WRITTEN TASK: List every line of the data below that contains the word "sidebar".

DATASET ENTRIES:
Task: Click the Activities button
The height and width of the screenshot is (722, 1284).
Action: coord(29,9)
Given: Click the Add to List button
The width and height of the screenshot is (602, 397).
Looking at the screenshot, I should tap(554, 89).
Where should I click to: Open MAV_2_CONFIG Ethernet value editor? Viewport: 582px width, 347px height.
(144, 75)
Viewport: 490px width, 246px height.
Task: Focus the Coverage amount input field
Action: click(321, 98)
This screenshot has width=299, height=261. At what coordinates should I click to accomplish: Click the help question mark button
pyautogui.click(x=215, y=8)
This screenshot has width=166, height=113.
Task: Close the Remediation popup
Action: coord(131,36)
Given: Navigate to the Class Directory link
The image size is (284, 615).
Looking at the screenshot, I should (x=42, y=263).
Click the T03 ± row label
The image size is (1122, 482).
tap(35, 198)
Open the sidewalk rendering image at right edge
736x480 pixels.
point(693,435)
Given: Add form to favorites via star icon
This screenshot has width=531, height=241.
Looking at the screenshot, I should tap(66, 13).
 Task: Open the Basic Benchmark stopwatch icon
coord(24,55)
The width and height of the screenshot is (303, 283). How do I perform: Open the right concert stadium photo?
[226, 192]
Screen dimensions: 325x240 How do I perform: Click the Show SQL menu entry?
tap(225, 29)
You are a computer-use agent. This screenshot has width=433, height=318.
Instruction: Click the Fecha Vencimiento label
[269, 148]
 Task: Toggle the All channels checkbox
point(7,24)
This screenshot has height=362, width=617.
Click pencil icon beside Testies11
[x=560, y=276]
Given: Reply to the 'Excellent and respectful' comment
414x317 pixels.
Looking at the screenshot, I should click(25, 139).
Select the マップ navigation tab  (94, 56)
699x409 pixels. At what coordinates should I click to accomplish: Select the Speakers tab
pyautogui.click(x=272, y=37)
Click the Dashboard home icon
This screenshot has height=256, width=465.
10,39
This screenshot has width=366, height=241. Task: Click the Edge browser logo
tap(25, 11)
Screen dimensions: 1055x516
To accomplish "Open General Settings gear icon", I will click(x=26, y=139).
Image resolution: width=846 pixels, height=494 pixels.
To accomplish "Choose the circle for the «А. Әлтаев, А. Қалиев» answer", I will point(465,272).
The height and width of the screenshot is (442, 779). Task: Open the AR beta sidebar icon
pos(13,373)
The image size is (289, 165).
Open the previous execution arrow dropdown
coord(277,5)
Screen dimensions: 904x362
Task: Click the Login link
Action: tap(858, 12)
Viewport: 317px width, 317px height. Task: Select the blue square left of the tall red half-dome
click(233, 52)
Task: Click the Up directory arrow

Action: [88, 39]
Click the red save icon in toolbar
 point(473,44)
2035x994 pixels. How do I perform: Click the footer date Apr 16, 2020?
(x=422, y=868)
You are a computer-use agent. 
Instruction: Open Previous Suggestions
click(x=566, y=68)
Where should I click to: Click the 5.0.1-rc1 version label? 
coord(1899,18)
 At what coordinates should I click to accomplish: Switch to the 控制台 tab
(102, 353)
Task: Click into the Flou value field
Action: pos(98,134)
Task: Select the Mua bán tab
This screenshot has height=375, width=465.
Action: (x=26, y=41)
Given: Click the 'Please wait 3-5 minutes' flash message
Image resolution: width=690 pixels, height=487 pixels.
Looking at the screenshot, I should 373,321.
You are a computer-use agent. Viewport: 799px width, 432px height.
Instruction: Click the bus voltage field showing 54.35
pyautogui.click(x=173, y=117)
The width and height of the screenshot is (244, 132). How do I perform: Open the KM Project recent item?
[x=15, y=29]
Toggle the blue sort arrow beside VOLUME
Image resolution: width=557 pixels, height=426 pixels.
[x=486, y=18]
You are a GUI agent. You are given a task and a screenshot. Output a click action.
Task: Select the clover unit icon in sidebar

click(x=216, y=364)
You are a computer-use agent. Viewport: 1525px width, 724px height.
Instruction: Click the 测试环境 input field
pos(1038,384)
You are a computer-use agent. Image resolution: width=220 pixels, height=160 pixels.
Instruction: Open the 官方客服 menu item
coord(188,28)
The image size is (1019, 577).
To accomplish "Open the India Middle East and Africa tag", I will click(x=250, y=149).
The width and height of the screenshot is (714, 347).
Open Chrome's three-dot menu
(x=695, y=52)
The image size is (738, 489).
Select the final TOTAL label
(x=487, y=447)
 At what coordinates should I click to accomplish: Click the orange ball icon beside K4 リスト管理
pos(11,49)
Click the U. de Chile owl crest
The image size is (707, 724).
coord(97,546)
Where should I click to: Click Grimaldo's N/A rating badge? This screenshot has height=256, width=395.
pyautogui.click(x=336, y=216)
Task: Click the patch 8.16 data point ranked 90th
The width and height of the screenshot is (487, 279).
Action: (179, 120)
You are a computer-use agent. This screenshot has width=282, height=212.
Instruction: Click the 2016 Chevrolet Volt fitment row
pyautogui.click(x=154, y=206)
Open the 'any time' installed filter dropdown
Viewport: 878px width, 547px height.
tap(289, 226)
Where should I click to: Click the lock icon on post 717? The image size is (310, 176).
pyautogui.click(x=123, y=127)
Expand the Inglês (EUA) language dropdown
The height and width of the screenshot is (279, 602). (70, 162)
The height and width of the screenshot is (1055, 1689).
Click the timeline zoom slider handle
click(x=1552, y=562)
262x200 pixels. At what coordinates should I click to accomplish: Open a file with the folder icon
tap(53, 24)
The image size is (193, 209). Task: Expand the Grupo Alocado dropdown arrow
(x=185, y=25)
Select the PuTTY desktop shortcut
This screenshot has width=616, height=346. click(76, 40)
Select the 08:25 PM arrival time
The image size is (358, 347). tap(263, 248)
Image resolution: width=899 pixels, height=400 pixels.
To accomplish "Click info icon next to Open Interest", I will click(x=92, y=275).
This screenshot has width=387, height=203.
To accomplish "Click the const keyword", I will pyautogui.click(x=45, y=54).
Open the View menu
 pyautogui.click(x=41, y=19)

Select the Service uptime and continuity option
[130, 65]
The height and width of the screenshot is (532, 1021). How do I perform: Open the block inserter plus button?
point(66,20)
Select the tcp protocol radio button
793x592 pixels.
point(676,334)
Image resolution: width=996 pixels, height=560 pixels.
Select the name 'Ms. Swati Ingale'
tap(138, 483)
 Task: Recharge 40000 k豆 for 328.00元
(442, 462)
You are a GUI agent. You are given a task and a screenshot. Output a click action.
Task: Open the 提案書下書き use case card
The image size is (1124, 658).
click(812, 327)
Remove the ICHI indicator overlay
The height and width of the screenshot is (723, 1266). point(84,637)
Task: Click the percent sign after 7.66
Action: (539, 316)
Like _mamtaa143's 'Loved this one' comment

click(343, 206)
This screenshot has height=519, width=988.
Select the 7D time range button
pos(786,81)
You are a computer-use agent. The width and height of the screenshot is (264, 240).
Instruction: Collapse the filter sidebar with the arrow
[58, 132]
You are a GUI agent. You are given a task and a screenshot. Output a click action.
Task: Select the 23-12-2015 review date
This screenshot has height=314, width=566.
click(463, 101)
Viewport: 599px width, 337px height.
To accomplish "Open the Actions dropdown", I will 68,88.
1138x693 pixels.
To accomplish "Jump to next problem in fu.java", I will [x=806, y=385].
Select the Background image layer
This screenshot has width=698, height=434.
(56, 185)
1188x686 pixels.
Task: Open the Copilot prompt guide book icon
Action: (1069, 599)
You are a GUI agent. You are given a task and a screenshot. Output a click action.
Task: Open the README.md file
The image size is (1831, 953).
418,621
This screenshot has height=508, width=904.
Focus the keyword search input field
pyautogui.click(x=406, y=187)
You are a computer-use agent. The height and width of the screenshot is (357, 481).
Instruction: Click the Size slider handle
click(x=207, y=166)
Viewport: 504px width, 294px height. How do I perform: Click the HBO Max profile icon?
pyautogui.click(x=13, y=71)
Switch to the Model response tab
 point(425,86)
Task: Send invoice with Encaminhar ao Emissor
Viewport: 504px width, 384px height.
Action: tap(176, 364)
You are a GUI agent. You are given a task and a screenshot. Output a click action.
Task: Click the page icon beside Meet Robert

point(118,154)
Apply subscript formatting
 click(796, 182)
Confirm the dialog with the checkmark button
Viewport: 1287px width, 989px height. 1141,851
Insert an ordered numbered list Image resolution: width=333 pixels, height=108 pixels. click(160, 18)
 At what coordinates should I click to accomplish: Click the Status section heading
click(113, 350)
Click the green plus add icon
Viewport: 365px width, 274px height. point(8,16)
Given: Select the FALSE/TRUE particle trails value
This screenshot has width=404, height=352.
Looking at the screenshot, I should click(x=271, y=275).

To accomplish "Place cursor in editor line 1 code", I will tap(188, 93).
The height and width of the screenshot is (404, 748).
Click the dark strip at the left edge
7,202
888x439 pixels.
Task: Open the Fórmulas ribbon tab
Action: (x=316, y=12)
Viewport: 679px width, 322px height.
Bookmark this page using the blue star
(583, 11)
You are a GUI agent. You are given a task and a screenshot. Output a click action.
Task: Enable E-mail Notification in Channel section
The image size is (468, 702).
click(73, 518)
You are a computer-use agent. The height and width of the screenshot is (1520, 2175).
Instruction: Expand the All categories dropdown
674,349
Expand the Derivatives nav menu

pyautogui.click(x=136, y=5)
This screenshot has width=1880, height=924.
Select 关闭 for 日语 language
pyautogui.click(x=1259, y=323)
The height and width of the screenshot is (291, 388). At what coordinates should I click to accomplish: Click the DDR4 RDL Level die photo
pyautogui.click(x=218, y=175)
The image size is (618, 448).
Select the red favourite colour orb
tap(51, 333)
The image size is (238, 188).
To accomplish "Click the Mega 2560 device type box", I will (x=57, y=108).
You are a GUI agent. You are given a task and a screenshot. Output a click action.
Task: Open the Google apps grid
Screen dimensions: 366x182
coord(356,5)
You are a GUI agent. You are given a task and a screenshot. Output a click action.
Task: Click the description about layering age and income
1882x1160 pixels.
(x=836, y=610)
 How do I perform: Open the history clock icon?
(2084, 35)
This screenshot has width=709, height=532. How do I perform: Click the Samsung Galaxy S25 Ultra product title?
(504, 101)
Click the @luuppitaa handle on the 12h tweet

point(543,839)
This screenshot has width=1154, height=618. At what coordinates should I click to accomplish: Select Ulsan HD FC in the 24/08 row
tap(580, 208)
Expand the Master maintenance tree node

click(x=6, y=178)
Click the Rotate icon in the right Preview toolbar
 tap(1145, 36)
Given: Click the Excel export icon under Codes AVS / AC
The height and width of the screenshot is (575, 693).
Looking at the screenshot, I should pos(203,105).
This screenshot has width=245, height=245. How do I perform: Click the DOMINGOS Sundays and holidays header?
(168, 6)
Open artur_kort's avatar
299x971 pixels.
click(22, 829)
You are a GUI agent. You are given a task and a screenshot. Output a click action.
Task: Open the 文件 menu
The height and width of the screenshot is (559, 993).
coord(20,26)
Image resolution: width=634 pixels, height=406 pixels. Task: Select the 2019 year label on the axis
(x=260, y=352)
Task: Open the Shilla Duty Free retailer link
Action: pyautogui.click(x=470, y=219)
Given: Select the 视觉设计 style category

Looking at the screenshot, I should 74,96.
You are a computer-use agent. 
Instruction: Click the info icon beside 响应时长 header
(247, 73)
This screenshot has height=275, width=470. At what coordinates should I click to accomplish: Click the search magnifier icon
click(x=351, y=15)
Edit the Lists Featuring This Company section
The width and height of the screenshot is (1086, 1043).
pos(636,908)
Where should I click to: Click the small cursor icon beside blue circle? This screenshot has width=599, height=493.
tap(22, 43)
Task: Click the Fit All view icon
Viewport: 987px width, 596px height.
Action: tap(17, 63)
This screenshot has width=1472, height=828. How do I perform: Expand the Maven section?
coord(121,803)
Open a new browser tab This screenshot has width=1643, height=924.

RESULT:
The height and width of the screenshot is (442, 779). Task: Open the AR beta sidebar icon
Task: Select the clover unit icon in sidebar
Instruction: Collapse the filter sidebar with the arrow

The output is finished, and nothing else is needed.